Selection =>
+ + + + +
Since the last time I posted herein, a lot has happened in the Baskind household. My oldest daughter is learning to drive, and my youngest has begun private tutoring in preparation for her upcoming bat mitzvah; both are doing extremely well, which surprises no one. We've installed a new water heater and replaced two ancient toilets (circa 1976) with shiny, new, high-efficiency flush-u-lators. We struggled through a very hot summer with no air conditioning, save for a small window unit, which - I swear by all that is holy - has been my salvation, keeping my ladies from killing me in my sleep for the insurance money to buy a new heat pump. (Karen, if you're reading this, I just want to say that I would understand; just make sure I get that Viking funeral I want.)
Unfortunately, something very sad has also happened. Last month, Karen's mother passed away very suddenly and unexpectedly. Now, I have never made secret the fact that Karen's parents are not my favorite people - but this is not about me. Not even a little. This is about Karen. Amazing, beautiful, wonderful, strong, upstanding, magnanimous, amazing Karen. (Yes, "amazing" warrants double billing.)
I suppose I never really stopped to take stock of what Karen's mom meant to her. The dynamic of their relationship is uncommon, if not unique. Virginia was, after all, Karen's mother - she raised her, fed her, dressed her, played with her, did her hair - all of the things a mom does. But, in many respects, Karen was the "adult" in the relationship from a very early age. Virginia lost her hearing at age 2, and Karen became her ears as at a young age. In fact, Karen grew to be Virginia's guardian in many ways. When Karen's dad was at work and the Kirby salesmen came to the door, Karen was the one who had to shoo them away, as her mom didn't really understand the implied obligations of allowing them into the house. Karen understood, better than her mother, that they certainly did not have the money for such an expensive machine. And don't even get Karen started on the church groups she had to keep at bay. Every minister and preacher within a hundred miles believed they could "heal" Virginia's deafness at one point or another. The Jehovah's Witnesses would send out "deaf squads" to recruit all of the poor deaf souls in the area, bible-thumping mobs with just enough rudimentary sign language skill to persuade the hearing-impaired that they should follow them home to salvation.
+ + + + +
Data entries =>

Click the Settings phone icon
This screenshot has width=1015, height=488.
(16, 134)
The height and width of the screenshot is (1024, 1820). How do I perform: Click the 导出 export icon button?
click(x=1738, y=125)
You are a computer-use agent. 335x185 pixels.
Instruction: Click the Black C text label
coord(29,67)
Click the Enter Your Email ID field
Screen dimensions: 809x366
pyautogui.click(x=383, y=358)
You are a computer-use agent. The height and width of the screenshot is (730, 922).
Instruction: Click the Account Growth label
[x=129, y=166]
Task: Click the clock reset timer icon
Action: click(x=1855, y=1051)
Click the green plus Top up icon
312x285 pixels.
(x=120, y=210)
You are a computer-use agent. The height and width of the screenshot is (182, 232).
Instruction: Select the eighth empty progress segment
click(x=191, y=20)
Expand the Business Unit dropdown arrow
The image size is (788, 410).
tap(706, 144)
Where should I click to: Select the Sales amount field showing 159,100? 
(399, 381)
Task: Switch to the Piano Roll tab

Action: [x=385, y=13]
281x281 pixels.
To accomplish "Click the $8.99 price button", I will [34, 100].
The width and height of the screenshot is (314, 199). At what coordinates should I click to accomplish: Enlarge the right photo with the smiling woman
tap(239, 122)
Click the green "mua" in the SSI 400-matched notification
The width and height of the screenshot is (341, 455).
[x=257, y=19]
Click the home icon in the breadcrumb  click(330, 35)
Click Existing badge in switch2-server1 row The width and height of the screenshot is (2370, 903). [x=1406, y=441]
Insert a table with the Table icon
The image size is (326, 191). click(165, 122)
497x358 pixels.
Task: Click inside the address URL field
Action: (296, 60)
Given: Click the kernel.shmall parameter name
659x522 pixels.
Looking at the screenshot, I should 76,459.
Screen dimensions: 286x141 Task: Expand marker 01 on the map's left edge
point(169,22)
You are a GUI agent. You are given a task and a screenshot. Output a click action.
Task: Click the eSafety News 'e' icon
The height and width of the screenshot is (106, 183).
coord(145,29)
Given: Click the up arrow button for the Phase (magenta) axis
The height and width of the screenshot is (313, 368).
+ + + + +
Tasks for this exercise =>
• A. In the blog post about the Baskind household, how old was Virginia when she lost her hearing?
• B. Carry on the blog post about the Baskind household and Karen's mother from where it stops.

The responses =>
• A. She was 2 years old.

• B.
No, deaf people aren't stupid, but many have a lot of "social atrophy" that is directly associated with their deafness. This is especially true of deaf folks from older generations and/or rural areas, who are often treated as if they are to be coddled and pitied instead of educated and encouraged. These deaf people are often regarded as if their lack of hearing is akin to retardation or mental illness. This was the case with Virginia. Her uber-religious family loved her, but they never gave her credit for being smart. (She was.) They CERTAINLY never wanted to let her go off and marry. (She did.) And they never, ever forgave Karen's dad for "taking her away."
This is just one of the special in-fighting situations that I was certain would make Virginia's funeral such a powder keg. And, when it came time for the viewing, let me tell you, I went into full-on "secret service mode". I circled the room constantly, looking for any hint of a confrontation, always coming back to Karen and the girls to make sure they were OK. I listened for stern voices and argumentative phraseology; I sniffed around to see who was drunk or stoned, so I could pay special attention to them. I quickly located people I knew I could count on to help me "restore order" if any actual fisticuffs broke out; there were a couple of cousins, maybe an uncle or two - I kept constant tabs on where they were, in case I needed them.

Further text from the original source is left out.